__What is required__
A complete, exact copy of the records below is the required result.

__Provided records__
---

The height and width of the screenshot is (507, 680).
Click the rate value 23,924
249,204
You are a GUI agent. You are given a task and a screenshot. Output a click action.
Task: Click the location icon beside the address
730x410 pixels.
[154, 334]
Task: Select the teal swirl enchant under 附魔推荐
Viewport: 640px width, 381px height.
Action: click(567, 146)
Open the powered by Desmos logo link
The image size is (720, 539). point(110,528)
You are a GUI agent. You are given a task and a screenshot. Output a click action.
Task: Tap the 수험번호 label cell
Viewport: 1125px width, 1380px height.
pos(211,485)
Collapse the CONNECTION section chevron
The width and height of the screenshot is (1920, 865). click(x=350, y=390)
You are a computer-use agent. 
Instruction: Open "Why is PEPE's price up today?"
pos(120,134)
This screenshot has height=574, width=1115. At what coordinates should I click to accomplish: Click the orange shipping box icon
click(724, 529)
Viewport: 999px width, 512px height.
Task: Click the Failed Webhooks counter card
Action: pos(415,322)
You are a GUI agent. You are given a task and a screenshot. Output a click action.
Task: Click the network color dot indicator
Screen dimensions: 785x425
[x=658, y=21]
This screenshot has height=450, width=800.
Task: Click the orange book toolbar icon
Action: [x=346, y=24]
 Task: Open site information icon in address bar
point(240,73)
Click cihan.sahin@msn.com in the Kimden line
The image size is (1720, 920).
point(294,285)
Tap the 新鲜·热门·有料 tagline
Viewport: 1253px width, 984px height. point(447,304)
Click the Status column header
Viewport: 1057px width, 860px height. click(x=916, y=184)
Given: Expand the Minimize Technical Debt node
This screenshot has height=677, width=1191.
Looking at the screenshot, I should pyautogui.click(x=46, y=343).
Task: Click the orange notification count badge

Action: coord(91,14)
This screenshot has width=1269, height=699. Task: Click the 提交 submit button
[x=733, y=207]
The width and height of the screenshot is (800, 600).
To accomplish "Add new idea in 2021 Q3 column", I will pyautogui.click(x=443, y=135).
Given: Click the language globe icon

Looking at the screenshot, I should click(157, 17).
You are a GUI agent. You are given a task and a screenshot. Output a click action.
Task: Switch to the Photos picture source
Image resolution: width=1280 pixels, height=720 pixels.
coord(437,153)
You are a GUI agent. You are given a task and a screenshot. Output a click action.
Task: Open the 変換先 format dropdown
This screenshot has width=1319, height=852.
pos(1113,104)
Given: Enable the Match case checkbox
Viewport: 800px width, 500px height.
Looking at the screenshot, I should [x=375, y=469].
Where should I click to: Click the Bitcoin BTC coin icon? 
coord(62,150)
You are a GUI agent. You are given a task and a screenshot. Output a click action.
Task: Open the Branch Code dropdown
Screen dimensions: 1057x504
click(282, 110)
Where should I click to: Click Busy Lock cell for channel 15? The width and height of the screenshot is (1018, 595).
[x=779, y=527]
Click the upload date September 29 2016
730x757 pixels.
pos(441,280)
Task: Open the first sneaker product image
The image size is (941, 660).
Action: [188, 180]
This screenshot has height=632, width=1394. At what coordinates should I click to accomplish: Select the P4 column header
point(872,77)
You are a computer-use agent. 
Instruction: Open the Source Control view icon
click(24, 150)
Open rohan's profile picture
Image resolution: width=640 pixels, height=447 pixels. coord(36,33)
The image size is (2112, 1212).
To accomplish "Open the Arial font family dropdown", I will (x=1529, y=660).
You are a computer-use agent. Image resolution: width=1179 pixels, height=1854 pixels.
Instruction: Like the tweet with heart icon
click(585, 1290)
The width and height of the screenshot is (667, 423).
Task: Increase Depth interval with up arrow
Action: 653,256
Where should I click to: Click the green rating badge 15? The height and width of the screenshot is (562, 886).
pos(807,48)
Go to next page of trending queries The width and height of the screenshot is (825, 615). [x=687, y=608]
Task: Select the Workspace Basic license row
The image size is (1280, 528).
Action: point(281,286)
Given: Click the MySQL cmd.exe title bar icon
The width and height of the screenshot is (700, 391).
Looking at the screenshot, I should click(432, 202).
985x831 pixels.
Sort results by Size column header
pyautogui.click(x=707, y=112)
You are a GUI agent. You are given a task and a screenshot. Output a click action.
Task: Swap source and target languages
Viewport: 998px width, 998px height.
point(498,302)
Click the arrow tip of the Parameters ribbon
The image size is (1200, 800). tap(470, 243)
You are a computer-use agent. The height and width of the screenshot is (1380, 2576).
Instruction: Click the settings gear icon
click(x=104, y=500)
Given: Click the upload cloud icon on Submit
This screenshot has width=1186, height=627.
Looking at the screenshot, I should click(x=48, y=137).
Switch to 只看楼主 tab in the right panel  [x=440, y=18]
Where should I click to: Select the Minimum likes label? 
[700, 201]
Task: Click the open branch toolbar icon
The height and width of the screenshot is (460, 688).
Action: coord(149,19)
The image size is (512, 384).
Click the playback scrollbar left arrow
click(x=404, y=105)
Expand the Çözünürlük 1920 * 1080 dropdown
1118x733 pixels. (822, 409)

---

__Solution for this exercise__
The height and width of the screenshot is (507, 680).
Click the rate value 23,924
249,204
You are a GUI agent. You are given a task and a screenshot. Output a click action.
Task: Click the location icon beside the address
730x410 pixels.
[154, 334]
Task: Select the teal swirl enchant under 附魔推荐
Viewport: 640px width, 381px height.
Action: click(567, 146)
Open the powered by Desmos logo link
The image size is (720, 539). point(110,528)
You are a GUI agent. You are given a task and a screenshot. Output a click action.
Task: Tap the 수험번호 label cell
Viewport: 1125px width, 1380px height.
pos(211,485)
Collapse the CONNECTION section chevron
The width and height of the screenshot is (1920, 865). click(x=350, y=390)
You are a computer-use agent. 
Instruction: Open "Why is PEPE's price up today?"
pos(120,134)
This screenshot has height=574, width=1115. At what coordinates should I click to accomplish: Click the orange shipping box icon
click(724, 529)
Viewport: 999px width, 512px height.
Task: Click the Failed Webhooks counter card
Action: pos(415,322)
You are a GUI agent. You are given a task and a screenshot. Output a click action.
Task: Click the network color dot indicator
Screen dimensions: 785x425
[x=658, y=21]
This screenshot has height=450, width=800.
Task: Click the orange book toolbar icon
Action: [x=346, y=24]
 Task: Open site information icon in address bar
point(240,73)
Click cihan.sahin@msn.com in the Kimden line
The image size is (1720, 920).
point(294,285)
Tap the 新鲜·热门·有料 tagline
Viewport: 1253px width, 984px height. point(447,304)
Click the Status column header
Viewport: 1057px width, 860px height. click(x=916, y=184)
Given: Expand the Minimize Technical Debt node
This screenshot has height=677, width=1191.
Looking at the screenshot, I should pyautogui.click(x=46, y=343).
Task: Click the orange notification count badge

Action: coord(91,14)
This screenshot has width=1269, height=699. Task: Click the 提交 submit button
[x=733, y=207]
The width and height of the screenshot is (800, 600).
To accomplish "Add new idea in 2021 Q3 column", I will pyautogui.click(x=443, y=135).
Given: Click the language globe icon

Looking at the screenshot, I should click(157, 17).
You are a GUI agent. You are given a task and a screenshot. Output a click action.
Task: Switch to the Photos picture source
Image resolution: width=1280 pixels, height=720 pixels.
coord(437,153)
You are a GUI agent. You are given a task and a screenshot. Output a click action.
Task: Open the 変換先 format dropdown
This screenshot has width=1319, height=852.
pos(1113,104)
Given: Enable the Match case checkbox
Viewport: 800px width, 500px height.
Looking at the screenshot, I should [x=375, y=469].
Where should I click to: Click the Bitcoin BTC coin icon? 
coord(62,150)
You are a GUI agent. You are given a task and a screenshot. Output a click action.
Task: Open the Branch Code dropdown
Screen dimensions: 1057x504
click(282, 110)
Where should I click to: Click Busy Lock cell for channel 15? The width and height of the screenshot is (1018, 595).
[x=779, y=527]
Click the upload date September 29 2016
730x757 pixels.
pos(441,280)
Task: Open the first sneaker product image
The image size is (941, 660).
Action: [188, 180]
This screenshot has height=632, width=1394. At what coordinates should I click to accomplish: Select the P4 column header
point(872,77)
You are a computer-use agent. 
Instruction: Open the Source Control view icon
click(24, 150)
Open rohan's profile picture
Image resolution: width=640 pixels, height=447 pixels. coord(36,33)
The image size is (2112, 1212).
To accomplish "Open the Arial font family dropdown", I will (x=1529, y=660).
You are a computer-use agent. Image resolution: width=1179 pixels, height=1854 pixels.
Instruction: Like the tweet with heart icon
click(585, 1290)
The width and height of the screenshot is (667, 423).
Task: Increase Depth interval with up arrow
Action: 653,256
Where should I click to: Click the green rating badge 15? The height and width of the screenshot is (562, 886).
pos(807,48)
Go to next page of trending queries The width and height of the screenshot is (825, 615). [x=687, y=608]
Task: Select the Workspace Basic license row
The image size is (1280, 528).
Action: point(281,286)
Given: Click the MySQL cmd.exe title bar icon
The width and height of the screenshot is (700, 391).
Looking at the screenshot, I should click(432, 202).
985x831 pixels.
Sort results by Size column header
pyautogui.click(x=707, y=112)
You are a GUI agent. You are given a task and a screenshot. Output a click action.
Task: Swap source and target languages
Viewport: 998px width, 998px height.
point(498,302)
Click the arrow tip of the Parameters ribbon
The image size is (1200, 800). tap(470, 243)
You are a computer-use agent. The height and width of the screenshot is (1380, 2576).
Instruction: Click the settings gear icon
click(x=104, y=500)
Given: Click the upload cloud icon on Submit
This screenshot has width=1186, height=627.
Looking at the screenshot, I should click(x=48, y=137).
Switch to 只看楼主 tab in the right panel  [x=440, y=18]
Where should I click to: Select the Minimum likes label? 
[700, 201]
Task: Click the open branch toolbar icon
The height and width of the screenshot is (460, 688).
Action: coord(149,19)
The image size is (512, 384).
Click the playback scrollbar left arrow
click(x=404, y=105)
Expand the Çözünürlük 1920 * 1080 dropdown
1118x733 pixels. (822, 409)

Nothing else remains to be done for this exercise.